ESPLENDOR E SOMBRA SOBRE A EUROPA, 5/12
"A liberdade de circulação e de residência das pessoas na UE constitui a pedra angular da cidadania da União, estabelecida pelo Tratado de Maastricht em 1992. A supressão gradual das fronteiras internas nos termos dos acordos de Schengen foi seguida da adopção da Directiva 2004/38/CE relativa ao direito de os cidadãos da UE e os membros das suas famílias poderem circular e residir livremente na UE. Não obstante a importância deste direito, dez anos após o prazo de transposição da directiva ainda persistem obstáculos substanciais."(1)
Em 1936-37, Stefan Zweig abandonou definitivamente o seu Éden em Salzburgo; com muita dor, deixou todo o património cultural que foi acumulando ao longo de toda a sua vida. E sentiu na pelo o que é ser refugiado - e ele era um refugiado bem privilegiado!
Está cada vez mais perto dos 60 anos de idade. O vigor do entusiasmo, da esperança e da satisfação é cada vez mais reduzido, o que lhe começa a trazer uma atroz consciência dos tempos que se aproximam.

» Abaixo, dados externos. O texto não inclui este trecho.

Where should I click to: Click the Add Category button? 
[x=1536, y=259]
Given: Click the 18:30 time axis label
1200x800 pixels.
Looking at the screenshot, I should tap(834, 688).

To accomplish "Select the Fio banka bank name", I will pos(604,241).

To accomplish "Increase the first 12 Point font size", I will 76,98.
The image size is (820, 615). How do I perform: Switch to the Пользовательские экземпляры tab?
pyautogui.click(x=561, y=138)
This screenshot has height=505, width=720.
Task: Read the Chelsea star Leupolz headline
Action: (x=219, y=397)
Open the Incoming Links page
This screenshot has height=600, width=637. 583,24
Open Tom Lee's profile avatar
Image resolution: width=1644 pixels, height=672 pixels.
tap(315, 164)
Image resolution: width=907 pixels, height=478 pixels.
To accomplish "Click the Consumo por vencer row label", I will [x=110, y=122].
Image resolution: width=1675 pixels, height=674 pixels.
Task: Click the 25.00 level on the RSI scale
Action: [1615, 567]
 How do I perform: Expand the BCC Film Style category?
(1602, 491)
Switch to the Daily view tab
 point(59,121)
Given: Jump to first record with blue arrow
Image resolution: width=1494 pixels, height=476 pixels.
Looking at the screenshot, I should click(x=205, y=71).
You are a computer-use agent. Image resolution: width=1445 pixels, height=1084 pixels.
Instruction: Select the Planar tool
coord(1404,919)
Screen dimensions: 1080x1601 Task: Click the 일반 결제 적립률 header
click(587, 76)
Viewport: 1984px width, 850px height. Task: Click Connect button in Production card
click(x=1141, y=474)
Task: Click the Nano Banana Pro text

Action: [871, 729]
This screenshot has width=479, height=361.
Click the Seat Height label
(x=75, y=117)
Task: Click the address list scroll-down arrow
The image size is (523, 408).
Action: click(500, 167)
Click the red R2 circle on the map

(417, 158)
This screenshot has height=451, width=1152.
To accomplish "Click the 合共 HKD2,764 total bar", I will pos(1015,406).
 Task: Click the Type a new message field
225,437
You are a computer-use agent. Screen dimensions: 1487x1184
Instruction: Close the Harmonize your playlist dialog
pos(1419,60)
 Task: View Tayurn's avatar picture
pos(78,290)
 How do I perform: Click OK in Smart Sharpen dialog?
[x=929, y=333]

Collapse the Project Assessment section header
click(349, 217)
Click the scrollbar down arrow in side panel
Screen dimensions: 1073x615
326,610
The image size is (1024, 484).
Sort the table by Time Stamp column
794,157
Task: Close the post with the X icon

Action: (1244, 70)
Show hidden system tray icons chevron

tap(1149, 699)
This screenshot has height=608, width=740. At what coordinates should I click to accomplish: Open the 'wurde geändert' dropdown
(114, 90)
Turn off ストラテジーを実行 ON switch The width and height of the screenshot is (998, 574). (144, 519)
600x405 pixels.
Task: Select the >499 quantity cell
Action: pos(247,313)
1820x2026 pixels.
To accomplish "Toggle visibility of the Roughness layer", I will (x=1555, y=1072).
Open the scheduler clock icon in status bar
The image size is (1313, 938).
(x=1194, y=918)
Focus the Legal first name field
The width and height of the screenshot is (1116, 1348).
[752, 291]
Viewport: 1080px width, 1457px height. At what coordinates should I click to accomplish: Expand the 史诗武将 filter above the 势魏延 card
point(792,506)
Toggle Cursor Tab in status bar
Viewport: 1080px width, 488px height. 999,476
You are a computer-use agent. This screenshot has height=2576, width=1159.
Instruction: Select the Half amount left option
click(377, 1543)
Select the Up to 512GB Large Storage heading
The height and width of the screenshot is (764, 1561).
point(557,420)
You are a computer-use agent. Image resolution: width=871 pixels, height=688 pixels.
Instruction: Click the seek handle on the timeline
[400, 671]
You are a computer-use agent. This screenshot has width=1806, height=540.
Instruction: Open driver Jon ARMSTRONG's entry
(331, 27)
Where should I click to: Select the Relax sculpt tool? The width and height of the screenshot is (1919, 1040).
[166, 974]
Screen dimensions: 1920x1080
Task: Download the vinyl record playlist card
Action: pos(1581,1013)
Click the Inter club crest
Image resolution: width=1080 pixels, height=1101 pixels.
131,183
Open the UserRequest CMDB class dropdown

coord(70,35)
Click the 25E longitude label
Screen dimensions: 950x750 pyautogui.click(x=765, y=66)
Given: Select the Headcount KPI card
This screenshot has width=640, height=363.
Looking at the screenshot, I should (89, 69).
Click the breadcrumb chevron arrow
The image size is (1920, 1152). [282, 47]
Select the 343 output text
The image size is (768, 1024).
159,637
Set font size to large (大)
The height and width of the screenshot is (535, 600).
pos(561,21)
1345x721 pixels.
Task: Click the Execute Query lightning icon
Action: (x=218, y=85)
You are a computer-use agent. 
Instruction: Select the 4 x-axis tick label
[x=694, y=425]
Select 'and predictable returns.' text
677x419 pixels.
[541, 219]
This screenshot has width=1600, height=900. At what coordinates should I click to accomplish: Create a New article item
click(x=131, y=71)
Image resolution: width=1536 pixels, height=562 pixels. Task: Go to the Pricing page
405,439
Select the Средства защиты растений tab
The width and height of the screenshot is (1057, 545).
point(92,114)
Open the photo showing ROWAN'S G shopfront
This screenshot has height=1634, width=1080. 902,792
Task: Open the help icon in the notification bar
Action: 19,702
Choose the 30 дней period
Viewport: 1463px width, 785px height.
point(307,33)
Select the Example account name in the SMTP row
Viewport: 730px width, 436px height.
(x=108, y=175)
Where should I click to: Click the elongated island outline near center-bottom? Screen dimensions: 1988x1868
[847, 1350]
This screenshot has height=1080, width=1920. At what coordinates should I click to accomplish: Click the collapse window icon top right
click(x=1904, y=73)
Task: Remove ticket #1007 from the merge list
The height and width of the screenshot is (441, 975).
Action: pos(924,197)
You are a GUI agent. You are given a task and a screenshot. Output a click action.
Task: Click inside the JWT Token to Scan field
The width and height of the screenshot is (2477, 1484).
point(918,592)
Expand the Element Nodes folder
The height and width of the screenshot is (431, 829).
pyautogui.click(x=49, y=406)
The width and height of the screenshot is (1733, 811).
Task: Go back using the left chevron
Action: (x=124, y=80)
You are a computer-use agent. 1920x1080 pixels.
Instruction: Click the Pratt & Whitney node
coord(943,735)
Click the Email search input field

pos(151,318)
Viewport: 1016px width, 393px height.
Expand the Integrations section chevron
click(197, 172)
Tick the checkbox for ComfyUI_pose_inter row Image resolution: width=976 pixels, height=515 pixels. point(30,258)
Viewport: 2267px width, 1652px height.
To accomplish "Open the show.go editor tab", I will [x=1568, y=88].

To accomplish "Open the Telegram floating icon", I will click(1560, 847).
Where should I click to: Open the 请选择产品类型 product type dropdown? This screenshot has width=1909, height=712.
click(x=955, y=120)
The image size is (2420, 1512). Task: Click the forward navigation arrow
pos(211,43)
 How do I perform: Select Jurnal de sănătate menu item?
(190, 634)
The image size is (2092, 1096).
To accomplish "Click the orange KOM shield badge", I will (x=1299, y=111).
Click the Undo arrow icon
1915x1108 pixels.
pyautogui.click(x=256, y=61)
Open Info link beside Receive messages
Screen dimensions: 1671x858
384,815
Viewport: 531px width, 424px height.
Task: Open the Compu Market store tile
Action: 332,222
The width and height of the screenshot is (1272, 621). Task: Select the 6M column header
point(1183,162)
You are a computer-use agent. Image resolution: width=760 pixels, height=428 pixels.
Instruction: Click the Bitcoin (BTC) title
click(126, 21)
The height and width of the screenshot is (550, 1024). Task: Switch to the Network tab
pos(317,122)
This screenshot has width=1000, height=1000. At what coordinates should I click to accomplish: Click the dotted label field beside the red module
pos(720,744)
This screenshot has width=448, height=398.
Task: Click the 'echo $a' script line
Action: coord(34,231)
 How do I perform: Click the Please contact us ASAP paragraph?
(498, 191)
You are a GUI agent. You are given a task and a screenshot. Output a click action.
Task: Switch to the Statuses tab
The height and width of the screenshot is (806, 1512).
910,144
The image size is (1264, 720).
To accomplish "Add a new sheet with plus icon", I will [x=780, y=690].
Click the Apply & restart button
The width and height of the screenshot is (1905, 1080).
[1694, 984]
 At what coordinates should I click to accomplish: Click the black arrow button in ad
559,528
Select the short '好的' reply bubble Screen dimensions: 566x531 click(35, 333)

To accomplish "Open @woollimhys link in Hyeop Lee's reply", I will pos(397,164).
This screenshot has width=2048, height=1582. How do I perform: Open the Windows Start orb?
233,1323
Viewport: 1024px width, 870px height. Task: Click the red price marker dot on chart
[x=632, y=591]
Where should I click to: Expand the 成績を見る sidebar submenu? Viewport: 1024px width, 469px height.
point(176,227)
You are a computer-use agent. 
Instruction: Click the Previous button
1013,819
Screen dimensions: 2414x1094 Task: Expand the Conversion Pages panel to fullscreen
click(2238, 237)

Deixou Salzburgo, atabalhoadamente, e foi acolhido em Inglaterra, onde nunca se sentiu bem, como se tinha sentido noutros países da Europa continental.
Do tempo de Inglaterra, escreve ele a seguinte memória:
[…] só no minuto em que me mandaram entrar numa repartição inglesa, após ter aguardado longamente na sala de espera, sentado no banco dos requerentes, compreendi o que significava a substituição do meu passaporte por um documento estrangeiro. Porque ter um passaporte austríaco foi um direito que me coube. Qualquer funcionário de um consulado austríaco ou da polícia era obrigado a emiti-lo e a entregar-mo na minha qualidade de cidadão de pleno direito. Pelo contrário, o documento estrangeiro que recebi teve de ser solicitado. Tratava-se de um favor solicitado e, além disso, de um favor que me podia ser retirado em qualquer momento. De um dia para o outro, voltei a descer mais um degrau. Ontem ainda hóspede estrangeiro e, por assim dizer, um gentleman que aqui vivia dos seus rendimentos internacionais e pagava os seus impostos, e agora um emigrante, um refugee [refugiado]. Tinha resvalado para uma categoria inferior, embora não desonrosa. Por outro lado, qualquer visto para o estrangeiro que fosse posto naquela folha branca de papel tinha de ser expressamente requisitado, pois em todos os países se desconfiava daquele «tipo» de pessoas a que eu subitamente também pertencia, pessoas sem direitos, sem pátria que, quando se tornavam incómodas ou ficavam tempo de mais, não podiam ser expulsas caso necessário, nem reenviadas para os seus países de origem como as outras. Via-me sempre obrigado a pensar nas palavras que um exilado russo me tinha dito havia anos: «Antigamente o ser humano só tinha um corpo e uma alma. Hoje também precisa de um passaporte, caso contrário não é tratado como uma pessoa.»(2)________________________
(1) http://www.europarl.europa.eu/factsheets/pt/sheet/147/livre-circulacao-de-pessoas
(2) “O Mundo de Ontem, recordações de um europeu”, de Stefan Zweig, publicado pela Assírio & Alvim, reimpressão de 2017, pp. 476-7.